━━━ Source information
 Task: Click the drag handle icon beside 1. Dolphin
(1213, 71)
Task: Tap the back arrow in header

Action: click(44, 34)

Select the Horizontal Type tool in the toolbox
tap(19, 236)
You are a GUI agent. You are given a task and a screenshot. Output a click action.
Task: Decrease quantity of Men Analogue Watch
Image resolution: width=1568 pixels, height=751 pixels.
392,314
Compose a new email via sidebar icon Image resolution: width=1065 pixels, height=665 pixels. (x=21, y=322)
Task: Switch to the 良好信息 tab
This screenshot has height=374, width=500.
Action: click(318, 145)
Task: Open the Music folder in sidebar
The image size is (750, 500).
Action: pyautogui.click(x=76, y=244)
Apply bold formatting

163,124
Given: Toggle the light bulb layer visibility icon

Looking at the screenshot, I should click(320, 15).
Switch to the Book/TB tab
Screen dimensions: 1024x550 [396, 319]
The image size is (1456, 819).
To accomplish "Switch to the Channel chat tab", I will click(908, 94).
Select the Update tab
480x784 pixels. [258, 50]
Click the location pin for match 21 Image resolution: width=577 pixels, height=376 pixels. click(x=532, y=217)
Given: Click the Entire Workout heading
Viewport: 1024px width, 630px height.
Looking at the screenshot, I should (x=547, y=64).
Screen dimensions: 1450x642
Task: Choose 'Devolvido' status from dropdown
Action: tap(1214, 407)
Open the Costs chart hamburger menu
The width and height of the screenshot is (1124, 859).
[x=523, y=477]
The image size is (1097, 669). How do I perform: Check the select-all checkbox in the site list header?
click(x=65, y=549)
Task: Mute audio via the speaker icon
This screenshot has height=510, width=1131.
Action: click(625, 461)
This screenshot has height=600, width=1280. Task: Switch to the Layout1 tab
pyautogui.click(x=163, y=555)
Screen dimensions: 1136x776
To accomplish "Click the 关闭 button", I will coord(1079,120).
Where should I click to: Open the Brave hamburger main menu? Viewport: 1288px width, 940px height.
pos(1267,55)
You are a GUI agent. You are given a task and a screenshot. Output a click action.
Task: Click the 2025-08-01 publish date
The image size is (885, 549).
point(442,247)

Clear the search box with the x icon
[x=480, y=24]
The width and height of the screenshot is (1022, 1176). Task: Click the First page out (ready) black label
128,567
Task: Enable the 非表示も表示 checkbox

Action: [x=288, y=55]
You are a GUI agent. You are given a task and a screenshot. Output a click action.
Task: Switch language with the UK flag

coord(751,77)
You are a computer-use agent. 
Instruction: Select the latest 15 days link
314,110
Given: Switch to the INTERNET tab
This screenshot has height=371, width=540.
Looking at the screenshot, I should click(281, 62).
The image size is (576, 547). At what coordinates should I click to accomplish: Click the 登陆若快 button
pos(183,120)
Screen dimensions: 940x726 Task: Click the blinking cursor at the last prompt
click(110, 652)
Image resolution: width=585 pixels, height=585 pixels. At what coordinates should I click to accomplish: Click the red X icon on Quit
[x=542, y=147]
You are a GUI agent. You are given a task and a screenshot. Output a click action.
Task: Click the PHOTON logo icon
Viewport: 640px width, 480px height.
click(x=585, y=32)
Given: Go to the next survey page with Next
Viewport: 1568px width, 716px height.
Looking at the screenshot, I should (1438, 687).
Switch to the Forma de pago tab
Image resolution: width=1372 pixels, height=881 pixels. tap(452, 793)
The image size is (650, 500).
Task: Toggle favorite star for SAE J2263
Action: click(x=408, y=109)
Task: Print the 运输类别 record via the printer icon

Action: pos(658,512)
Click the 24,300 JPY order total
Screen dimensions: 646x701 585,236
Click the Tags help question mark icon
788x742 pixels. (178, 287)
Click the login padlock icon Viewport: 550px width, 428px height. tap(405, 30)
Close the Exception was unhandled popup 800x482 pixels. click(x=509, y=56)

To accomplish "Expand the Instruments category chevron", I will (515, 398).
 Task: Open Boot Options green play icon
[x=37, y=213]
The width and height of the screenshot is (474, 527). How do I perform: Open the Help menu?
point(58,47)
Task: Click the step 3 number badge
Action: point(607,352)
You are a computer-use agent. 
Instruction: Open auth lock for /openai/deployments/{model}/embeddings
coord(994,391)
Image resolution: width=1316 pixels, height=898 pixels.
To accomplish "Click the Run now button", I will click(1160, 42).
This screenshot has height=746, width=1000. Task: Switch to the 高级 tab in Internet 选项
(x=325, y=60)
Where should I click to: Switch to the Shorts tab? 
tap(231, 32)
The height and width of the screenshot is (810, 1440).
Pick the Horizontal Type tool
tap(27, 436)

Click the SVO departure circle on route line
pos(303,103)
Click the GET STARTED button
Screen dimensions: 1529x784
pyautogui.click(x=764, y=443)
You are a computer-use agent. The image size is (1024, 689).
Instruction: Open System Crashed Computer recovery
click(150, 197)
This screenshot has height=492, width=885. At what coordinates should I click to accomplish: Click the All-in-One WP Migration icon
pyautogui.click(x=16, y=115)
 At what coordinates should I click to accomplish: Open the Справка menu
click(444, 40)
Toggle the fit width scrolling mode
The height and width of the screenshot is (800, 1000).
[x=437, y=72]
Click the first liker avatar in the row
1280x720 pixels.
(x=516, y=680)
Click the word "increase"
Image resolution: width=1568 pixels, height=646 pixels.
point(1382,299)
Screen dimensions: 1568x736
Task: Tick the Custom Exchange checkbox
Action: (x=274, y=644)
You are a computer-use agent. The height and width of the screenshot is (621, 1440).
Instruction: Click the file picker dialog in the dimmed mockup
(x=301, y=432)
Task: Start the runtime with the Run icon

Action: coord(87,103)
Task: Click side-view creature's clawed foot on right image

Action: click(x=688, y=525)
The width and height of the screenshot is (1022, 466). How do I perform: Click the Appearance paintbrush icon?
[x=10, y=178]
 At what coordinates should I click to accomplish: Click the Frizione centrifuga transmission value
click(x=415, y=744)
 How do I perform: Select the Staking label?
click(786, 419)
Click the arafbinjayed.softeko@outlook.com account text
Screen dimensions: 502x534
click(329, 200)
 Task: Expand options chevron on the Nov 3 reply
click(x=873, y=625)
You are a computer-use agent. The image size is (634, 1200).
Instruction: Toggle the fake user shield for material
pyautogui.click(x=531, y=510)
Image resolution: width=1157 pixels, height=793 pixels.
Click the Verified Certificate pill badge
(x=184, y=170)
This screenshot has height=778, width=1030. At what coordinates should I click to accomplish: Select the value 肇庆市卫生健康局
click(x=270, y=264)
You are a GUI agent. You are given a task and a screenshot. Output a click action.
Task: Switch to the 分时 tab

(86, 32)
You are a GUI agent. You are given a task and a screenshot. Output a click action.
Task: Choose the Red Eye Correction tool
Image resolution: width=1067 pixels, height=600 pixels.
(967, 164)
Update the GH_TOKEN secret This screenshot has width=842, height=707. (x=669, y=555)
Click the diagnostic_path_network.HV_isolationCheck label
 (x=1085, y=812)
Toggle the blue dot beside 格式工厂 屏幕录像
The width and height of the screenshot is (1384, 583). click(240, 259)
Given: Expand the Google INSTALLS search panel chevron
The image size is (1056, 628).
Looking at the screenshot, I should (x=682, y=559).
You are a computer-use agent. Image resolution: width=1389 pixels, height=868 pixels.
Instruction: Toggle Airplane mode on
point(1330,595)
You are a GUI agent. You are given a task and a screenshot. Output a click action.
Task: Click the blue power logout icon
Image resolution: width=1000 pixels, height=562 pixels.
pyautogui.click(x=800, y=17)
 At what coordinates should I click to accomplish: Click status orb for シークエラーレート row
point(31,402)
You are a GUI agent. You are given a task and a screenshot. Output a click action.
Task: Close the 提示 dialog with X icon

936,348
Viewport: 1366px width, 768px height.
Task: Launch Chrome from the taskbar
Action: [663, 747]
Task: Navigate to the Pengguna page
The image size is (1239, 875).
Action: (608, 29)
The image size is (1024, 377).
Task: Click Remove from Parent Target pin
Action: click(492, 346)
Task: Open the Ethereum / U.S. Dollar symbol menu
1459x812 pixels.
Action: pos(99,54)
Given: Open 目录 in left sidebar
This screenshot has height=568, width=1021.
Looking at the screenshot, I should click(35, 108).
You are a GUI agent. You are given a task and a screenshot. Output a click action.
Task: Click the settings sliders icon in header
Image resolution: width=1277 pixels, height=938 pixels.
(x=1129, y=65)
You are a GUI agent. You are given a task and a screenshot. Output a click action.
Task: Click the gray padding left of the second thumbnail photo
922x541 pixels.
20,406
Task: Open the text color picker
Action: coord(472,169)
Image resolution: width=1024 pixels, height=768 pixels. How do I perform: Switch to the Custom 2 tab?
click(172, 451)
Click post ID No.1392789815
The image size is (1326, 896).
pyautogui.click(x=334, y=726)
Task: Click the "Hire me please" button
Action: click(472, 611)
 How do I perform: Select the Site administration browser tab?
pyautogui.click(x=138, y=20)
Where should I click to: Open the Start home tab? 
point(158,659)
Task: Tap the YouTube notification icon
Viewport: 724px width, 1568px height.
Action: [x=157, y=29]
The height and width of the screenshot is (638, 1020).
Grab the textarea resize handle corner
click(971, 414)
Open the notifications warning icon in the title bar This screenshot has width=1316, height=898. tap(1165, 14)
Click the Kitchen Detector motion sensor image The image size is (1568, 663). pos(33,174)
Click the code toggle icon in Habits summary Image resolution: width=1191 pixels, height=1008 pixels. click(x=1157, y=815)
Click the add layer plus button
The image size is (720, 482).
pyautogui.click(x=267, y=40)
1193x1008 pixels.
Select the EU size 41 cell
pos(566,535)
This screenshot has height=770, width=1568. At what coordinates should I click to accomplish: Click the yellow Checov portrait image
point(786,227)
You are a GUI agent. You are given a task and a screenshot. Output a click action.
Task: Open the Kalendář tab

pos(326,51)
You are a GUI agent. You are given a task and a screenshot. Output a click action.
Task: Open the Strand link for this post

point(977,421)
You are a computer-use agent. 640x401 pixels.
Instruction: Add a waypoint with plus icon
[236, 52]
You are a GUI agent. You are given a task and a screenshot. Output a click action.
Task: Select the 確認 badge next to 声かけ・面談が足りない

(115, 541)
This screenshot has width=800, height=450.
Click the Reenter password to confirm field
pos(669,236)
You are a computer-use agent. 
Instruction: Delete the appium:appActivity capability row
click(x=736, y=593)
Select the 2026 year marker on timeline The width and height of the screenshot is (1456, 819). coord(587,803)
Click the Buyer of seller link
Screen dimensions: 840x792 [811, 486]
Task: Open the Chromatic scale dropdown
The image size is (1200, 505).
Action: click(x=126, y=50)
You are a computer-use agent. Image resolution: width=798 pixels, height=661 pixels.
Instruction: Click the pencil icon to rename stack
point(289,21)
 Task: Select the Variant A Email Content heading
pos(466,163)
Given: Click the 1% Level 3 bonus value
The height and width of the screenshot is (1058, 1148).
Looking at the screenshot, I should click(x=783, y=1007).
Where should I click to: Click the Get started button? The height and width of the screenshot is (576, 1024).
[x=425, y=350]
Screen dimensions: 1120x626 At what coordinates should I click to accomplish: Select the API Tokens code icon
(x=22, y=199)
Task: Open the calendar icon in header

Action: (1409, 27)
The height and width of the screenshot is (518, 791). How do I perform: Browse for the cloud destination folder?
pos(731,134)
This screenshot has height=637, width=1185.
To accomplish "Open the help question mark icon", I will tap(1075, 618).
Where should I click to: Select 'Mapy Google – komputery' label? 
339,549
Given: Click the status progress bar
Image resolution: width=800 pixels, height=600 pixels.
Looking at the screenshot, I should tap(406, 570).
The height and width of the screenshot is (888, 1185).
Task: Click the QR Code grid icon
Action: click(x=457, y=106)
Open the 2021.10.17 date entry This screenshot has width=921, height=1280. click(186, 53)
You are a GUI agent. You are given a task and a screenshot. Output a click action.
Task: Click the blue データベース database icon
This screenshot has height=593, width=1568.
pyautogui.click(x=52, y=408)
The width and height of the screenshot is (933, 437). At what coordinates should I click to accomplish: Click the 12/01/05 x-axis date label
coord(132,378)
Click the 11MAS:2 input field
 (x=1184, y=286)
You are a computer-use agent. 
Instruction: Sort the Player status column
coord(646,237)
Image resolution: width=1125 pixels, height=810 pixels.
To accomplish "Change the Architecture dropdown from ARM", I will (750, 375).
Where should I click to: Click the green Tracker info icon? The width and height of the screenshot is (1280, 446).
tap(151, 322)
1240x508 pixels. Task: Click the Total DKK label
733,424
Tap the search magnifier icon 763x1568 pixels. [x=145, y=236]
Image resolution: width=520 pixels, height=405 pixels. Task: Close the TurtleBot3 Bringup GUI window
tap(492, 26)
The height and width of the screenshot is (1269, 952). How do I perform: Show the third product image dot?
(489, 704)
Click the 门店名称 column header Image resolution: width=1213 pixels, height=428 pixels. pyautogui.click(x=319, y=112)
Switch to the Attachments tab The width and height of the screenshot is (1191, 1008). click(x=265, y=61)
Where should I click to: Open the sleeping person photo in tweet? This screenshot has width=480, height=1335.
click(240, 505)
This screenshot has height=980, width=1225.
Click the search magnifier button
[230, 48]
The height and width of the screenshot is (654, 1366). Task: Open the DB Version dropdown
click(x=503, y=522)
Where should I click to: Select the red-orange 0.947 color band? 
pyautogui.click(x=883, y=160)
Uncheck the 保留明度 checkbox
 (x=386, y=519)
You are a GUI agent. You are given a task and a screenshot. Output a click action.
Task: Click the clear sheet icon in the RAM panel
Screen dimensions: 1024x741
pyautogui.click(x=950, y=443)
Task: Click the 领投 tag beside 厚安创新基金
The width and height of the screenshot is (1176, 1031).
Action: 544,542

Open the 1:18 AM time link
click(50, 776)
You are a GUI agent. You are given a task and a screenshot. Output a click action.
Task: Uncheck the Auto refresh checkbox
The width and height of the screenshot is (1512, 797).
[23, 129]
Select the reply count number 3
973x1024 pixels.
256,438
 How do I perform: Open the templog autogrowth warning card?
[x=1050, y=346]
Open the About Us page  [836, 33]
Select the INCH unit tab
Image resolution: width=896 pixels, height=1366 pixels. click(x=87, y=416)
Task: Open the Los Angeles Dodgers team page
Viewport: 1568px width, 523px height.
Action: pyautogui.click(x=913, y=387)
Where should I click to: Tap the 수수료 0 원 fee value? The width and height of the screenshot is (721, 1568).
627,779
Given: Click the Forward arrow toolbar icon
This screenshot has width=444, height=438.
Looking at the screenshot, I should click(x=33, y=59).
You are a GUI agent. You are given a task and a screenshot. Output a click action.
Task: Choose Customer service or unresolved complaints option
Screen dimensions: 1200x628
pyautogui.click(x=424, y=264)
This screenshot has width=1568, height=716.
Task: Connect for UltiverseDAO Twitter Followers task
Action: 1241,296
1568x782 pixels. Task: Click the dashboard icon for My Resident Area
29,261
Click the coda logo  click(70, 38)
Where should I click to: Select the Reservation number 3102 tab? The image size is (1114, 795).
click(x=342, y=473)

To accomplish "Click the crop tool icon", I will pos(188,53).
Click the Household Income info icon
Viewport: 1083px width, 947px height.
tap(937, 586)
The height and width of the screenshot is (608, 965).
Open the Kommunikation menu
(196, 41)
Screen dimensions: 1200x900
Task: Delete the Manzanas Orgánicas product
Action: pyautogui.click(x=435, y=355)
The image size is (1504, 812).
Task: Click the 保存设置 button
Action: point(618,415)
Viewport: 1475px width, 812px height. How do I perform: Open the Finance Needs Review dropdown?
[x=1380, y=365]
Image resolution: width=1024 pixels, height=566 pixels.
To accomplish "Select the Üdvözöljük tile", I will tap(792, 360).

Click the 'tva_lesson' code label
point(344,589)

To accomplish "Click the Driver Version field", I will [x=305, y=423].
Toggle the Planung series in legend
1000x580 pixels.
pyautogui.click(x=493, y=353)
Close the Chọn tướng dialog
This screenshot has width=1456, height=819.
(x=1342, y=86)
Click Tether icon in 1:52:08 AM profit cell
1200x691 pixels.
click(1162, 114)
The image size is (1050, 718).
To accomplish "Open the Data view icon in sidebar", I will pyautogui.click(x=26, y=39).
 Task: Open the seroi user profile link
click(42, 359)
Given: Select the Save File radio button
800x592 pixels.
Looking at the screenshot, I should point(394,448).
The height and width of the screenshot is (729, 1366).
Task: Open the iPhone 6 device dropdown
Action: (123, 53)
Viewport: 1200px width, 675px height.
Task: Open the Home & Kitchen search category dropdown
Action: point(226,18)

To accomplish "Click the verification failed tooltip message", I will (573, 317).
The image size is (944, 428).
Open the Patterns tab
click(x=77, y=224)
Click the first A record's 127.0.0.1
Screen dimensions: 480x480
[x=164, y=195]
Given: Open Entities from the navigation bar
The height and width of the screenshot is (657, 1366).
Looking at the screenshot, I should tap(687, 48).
━━━━━━
■ Exercise aim ■
Every line that holds the string "left" must be copied from the records above.

■ Result ■
Given: Open 目录 in left sidebar
Task: Click the gray padding left of the second thumbnail photo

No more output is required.